Which multicloud architecture will win out?

Will it be heterogenous cloud native, heterogenous federated, or none of the above? Two of these are good options

Which multicloud architecture will win out?
Jeff Sheldon / Unsplash (CC0)

You would have to be living under a rock not to notice that multicloud deployments have become the new normal, for many reasons. The core arguments I’m hearing are the notions of avoiding lock-in and picking best-of-breed cloud services.

As I’ve pointed out here before, with multicloud comes complexity and the challenge of operationalizing a complex architecture. Many enterprises can move these deployments to operations (cloudops), and others are stuck in kind of a cloud computing limbo.

The easy answer is they should have planned better, but that’s not what enterprises want to hear, and to be fair to them, it’s not a productive response. They need to move forward with a multicloud architecture that will solve the prevailing business problems as well as provide a path to an optimized, multicloud architecture that won’t break operations.

Here are a few candidate architectures:

Heterogeneous cloud native. In the quest for best-of-breed, decoupled cloud computing deployment, groups are picking whatever they feel is the best technology for the job. This architecture ends up with many cloud-native services from many different public cloud providers, and that’s really causing problems. 
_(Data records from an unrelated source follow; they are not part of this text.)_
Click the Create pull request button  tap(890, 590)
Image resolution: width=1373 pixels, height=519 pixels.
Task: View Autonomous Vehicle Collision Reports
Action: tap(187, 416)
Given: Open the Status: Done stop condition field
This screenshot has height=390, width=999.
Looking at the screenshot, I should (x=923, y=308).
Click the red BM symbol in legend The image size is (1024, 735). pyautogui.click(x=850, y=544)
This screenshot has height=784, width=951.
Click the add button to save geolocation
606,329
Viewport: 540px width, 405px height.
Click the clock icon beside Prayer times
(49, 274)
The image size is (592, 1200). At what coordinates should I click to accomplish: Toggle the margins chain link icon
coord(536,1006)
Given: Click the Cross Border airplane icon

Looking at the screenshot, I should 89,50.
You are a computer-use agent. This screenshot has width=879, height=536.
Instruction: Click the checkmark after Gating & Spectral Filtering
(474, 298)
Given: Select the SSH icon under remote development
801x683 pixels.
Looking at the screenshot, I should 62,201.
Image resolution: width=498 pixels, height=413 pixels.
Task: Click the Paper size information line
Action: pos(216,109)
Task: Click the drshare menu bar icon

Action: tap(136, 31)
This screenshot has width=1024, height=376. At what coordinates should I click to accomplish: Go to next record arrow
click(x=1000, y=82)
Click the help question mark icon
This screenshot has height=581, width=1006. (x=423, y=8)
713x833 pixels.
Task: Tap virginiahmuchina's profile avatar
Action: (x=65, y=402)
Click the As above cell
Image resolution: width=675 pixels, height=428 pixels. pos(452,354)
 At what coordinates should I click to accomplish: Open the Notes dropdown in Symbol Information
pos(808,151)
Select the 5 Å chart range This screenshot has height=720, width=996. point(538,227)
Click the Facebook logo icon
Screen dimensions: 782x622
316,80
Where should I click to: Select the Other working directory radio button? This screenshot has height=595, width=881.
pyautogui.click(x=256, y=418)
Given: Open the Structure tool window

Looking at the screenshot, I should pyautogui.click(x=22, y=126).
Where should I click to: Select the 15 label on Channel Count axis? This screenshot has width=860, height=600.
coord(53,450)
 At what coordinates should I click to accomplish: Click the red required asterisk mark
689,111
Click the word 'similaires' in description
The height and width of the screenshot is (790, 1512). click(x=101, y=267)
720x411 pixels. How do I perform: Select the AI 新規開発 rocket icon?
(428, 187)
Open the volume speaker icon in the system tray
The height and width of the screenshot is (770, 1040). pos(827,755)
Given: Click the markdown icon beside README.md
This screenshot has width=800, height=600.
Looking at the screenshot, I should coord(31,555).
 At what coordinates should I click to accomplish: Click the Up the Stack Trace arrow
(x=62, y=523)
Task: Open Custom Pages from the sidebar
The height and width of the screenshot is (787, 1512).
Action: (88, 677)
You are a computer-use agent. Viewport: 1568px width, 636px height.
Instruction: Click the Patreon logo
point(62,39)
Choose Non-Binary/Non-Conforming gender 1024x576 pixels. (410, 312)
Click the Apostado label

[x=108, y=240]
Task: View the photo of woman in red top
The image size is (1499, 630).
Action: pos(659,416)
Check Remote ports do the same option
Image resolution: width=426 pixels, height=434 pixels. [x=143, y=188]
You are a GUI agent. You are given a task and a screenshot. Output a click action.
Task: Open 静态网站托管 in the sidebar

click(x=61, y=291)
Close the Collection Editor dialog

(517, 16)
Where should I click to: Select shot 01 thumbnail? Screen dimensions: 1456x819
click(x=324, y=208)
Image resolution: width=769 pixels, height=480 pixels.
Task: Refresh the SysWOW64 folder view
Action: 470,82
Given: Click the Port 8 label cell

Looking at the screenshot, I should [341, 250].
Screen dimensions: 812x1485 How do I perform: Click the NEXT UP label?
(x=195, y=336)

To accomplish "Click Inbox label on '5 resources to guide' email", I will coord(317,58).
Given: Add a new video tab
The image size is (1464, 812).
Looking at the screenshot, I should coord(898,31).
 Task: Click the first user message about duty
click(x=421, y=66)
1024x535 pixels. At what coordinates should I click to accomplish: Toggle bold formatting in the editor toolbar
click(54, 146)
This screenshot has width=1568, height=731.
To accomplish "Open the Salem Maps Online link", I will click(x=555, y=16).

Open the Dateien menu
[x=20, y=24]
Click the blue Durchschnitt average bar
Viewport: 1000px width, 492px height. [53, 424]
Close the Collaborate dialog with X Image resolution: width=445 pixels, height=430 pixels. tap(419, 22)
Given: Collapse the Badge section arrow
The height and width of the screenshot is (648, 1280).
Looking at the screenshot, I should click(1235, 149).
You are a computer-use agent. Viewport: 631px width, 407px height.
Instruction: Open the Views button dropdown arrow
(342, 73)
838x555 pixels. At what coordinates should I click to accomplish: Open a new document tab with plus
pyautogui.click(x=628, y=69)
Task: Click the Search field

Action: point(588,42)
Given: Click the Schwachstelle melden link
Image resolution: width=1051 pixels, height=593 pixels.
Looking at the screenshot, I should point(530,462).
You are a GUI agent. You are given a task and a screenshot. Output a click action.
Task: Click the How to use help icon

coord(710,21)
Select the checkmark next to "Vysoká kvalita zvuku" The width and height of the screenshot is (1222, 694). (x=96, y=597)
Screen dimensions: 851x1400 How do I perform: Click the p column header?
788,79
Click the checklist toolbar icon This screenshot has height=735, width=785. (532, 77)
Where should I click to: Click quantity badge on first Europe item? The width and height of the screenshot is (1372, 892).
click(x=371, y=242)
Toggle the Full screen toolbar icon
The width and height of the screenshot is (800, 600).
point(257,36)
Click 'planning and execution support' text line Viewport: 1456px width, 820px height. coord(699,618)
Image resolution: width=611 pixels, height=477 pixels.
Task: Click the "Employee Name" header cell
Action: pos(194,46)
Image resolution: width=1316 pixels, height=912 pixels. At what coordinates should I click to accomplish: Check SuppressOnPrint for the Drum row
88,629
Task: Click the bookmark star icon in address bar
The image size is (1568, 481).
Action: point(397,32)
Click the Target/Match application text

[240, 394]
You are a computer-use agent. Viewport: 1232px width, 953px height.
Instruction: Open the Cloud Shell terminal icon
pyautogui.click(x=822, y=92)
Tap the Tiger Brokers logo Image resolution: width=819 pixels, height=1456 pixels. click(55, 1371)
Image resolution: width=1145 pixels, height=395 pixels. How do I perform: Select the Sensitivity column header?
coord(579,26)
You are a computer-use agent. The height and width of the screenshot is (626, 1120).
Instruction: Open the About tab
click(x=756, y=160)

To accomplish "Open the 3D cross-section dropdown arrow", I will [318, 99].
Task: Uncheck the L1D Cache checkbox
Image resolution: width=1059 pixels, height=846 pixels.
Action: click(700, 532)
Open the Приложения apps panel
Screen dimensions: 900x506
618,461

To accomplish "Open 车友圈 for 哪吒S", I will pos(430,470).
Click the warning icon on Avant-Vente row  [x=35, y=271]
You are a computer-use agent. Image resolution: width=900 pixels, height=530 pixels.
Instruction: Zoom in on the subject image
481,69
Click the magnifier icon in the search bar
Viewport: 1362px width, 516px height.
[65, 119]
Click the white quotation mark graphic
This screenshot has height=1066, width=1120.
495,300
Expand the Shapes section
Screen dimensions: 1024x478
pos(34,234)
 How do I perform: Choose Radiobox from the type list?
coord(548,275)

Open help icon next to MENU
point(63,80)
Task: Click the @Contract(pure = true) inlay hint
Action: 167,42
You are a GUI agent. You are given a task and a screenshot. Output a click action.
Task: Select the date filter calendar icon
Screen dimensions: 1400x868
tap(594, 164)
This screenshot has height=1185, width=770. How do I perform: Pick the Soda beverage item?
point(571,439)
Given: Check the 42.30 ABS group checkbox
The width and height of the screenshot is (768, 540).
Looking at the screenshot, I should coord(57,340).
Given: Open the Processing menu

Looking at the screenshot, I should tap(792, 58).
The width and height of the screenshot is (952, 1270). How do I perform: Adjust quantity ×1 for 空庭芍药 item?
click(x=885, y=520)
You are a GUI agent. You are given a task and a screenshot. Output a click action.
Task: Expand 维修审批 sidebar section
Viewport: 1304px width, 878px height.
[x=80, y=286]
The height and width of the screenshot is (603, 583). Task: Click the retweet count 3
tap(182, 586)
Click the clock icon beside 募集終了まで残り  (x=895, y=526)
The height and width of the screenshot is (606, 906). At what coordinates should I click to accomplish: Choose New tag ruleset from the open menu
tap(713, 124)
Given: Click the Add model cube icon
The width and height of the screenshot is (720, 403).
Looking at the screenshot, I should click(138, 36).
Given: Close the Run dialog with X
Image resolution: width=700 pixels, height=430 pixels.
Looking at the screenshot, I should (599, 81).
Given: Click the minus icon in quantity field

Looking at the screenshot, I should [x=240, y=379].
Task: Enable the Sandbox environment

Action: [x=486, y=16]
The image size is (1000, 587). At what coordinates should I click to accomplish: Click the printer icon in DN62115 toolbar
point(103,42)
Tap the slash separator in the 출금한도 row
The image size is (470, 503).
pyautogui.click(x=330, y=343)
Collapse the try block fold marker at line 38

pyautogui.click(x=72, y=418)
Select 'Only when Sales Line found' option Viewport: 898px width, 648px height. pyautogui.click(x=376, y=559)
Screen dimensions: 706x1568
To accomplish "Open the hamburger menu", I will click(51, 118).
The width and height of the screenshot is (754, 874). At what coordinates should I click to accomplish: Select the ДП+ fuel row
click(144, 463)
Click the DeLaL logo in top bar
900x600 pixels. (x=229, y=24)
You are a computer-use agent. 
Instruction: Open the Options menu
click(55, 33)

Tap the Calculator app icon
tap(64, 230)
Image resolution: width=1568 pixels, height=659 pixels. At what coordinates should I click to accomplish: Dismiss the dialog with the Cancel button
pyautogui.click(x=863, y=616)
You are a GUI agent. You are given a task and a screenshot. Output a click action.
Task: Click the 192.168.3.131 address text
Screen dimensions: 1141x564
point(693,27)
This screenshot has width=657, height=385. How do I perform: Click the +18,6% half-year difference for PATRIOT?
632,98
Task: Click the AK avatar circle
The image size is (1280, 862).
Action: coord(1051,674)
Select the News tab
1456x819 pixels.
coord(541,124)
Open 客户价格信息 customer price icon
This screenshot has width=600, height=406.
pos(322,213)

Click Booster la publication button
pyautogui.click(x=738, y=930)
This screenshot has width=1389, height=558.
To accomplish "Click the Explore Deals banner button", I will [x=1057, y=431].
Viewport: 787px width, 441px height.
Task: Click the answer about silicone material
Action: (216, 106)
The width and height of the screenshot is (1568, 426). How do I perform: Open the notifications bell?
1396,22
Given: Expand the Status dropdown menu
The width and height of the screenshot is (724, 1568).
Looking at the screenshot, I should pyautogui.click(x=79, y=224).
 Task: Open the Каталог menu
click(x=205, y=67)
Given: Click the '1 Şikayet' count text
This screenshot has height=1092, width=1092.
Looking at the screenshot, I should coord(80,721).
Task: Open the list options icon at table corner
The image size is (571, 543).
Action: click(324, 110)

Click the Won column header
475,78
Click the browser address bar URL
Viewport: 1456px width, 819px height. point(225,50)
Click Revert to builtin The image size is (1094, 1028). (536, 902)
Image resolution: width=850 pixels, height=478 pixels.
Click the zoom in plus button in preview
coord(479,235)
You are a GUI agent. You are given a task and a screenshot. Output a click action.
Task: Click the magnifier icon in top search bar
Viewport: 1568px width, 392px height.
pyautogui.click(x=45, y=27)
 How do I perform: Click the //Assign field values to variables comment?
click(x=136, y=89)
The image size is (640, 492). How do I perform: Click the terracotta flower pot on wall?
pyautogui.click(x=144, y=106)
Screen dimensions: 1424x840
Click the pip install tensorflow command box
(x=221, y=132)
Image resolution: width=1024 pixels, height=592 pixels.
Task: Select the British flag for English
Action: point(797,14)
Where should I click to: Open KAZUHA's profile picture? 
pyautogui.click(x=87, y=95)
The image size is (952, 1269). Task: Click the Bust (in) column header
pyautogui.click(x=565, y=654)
This does not mean that cloud native is not desirable—it is. This means we’re doing cloud native incorrectly. The issue is that few or no common services exist above the native cloud services. You’ll end up with ten different security solutions, several governance tools, and a dozen or so management and monitoring solutions. Try working with all of those at the same time and see what happens.

Heterogeneous federated. Although this seems like an old architectural pattern warmed over for cloud computing, the reality is that it’s pretty new. This architecture is able to leverage containers and container clusters, but does so by deploying to many different public clouds as federated hosts.

This approach depends on a few things occurring. First, standards such as KubeFed, and resulting products that will use container cluster federation must appear in the market. Second, the cloud community needs to accept this architecture as something desirable, and an ecosystem will arise.

None of the above. This path means that we’re off in another architectural direction for multicloud, but what would that be? If we’re looking at the issues with heterogeneous cloud native, meaning the complexity battle that’s underway, the logical way out would be planning and developing common services, such as security, governance, management, monitoring, and even a devops approach and toolchain.

The debate is really between the lack of planning (hetero native) and the overplanning (hetero federated), and does not mandate the use of a specific, standard enabling technology, such as containers and Kubernetes.

What will win? From my point of view as long as we move away from heterogeneous cloud native and its limiting complexities, we’ll be just fine. What’s your move?